>>

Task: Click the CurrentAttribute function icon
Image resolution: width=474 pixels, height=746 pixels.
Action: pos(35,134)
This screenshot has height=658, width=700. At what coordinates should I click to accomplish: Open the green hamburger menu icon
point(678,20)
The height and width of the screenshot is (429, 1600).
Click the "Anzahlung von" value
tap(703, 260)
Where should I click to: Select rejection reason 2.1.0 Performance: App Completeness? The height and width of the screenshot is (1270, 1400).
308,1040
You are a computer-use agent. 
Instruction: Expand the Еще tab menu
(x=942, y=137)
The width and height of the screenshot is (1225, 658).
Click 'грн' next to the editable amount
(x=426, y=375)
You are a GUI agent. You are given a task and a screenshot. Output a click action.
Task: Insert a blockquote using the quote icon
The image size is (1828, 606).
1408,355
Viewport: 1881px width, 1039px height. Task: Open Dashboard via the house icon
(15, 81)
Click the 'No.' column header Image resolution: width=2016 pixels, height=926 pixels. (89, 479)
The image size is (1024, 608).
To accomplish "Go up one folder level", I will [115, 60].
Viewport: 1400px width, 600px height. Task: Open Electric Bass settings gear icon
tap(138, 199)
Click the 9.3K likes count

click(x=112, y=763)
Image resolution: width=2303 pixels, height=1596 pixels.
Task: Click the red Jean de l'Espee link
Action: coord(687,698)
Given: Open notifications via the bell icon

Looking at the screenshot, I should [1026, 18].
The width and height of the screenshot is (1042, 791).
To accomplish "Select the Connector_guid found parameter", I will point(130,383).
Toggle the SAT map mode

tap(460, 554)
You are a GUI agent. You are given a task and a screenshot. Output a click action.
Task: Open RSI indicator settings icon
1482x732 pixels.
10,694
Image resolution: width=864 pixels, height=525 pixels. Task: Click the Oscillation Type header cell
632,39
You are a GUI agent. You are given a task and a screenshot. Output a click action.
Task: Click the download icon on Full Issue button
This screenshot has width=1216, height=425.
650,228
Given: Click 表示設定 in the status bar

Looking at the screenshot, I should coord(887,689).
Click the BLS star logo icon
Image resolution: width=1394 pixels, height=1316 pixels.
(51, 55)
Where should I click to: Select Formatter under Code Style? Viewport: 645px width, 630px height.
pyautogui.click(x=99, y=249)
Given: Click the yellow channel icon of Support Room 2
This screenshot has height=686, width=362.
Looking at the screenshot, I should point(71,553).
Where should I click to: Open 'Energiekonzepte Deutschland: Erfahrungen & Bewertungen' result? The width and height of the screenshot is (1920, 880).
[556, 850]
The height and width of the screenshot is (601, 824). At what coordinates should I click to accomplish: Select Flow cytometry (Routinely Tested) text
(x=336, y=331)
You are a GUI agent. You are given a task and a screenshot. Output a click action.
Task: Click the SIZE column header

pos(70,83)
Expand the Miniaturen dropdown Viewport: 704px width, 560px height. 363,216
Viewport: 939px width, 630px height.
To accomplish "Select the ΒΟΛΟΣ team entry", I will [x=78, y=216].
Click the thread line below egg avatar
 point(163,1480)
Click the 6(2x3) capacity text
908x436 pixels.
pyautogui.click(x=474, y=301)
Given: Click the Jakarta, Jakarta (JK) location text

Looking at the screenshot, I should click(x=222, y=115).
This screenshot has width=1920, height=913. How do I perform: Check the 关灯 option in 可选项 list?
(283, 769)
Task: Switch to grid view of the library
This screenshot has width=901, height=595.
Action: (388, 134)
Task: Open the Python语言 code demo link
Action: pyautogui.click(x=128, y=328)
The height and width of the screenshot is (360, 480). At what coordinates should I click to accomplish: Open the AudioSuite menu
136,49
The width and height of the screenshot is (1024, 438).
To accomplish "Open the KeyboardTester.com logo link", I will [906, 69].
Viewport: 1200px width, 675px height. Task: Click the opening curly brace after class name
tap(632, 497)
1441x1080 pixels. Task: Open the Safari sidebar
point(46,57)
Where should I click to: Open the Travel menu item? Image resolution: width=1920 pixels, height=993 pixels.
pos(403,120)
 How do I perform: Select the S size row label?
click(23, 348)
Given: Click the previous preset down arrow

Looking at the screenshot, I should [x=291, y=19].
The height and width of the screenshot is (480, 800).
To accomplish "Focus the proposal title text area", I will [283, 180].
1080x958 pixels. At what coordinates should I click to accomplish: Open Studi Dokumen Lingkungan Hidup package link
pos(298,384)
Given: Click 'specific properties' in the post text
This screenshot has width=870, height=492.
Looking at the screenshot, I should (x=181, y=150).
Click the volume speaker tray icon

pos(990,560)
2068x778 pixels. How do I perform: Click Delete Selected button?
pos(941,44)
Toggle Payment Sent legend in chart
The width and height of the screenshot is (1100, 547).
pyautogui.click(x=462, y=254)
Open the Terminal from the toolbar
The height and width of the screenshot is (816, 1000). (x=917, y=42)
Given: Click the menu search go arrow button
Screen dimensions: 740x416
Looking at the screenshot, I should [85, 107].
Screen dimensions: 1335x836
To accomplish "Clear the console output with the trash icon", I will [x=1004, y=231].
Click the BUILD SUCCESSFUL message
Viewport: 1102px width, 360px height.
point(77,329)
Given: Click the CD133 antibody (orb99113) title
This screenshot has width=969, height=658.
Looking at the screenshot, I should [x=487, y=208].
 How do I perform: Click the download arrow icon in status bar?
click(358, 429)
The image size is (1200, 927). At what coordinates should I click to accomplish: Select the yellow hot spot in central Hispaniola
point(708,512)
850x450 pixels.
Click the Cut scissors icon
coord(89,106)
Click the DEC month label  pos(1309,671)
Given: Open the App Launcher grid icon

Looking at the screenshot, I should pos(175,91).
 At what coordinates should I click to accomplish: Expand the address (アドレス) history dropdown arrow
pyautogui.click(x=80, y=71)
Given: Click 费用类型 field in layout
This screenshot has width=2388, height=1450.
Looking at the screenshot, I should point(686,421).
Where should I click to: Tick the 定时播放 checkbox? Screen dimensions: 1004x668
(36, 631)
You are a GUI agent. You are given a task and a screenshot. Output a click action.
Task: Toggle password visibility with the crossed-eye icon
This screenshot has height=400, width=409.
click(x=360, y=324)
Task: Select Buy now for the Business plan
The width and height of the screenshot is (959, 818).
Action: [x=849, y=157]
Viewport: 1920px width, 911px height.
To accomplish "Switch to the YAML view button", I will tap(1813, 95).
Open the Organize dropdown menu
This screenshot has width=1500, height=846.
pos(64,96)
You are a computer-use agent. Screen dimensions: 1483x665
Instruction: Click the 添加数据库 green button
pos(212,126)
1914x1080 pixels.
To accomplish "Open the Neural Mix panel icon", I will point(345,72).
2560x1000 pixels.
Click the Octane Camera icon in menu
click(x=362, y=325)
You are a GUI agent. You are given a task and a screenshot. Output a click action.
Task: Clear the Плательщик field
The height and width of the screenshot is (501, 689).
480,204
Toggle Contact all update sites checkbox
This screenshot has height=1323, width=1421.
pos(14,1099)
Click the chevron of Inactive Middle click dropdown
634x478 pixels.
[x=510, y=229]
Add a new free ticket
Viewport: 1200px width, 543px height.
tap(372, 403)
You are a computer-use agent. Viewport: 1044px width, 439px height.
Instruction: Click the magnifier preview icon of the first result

<<

■ What needs to be done ■
Word for word, reproduce the lines of the listing from the first one through the line containing "The width and height of the screenshot is (1042, 791).", and no more.

■ Your response ■
Task: Click the CurrentAttribute function icon
Image resolution: width=474 pixels, height=746 pixels.
Action: pos(35,134)
This screenshot has height=658, width=700. At what coordinates should I click to accomplish: Open the green hamburger menu icon
point(678,20)
The height and width of the screenshot is (429, 1600).
Click the "Anzahlung von" value
tap(703, 260)
Where should I click to: Select rejection reason 2.1.0 Performance: App Completeness? The height and width of the screenshot is (1270, 1400).
308,1040
You are a computer-use agent. 
Instruction: Expand the Еще tab menu
(x=942, y=137)
The width and height of the screenshot is (1225, 658).
Click 'грн' next to the editable amount
(x=426, y=375)
You are a GUI agent. You are given a task and a screenshot. Output a click action.
Task: Insert a blockquote using the quote icon
The image size is (1828, 606).
1408,355
Viewport: 1881px width, 1039px height. Task: Open Dashboard via the house icon
(15, 81)
Click the 'No.' column header Image resolution: width=2016 pixels, height=926 pixels. (89, 479)
The image size is (1024, 608).
To accomplish "Go up one folder level", I will [115, 60].
Viewport: 1400px width, 600px height. Task: Open Electric Bass settings gear icon
tap(138, 199)
Click the 9.3K likes count

click(x=112, y=763)
Image resolution: width=2303 pixels, height=1596 pixels.
Task: Click the red Jean de l'Espee link
Action: coord(687,698)
Given: Open notifications via the bell icon

Looking at the screenshot, I should [1026, 18].
The width and height of the screenshot is (1042, 791).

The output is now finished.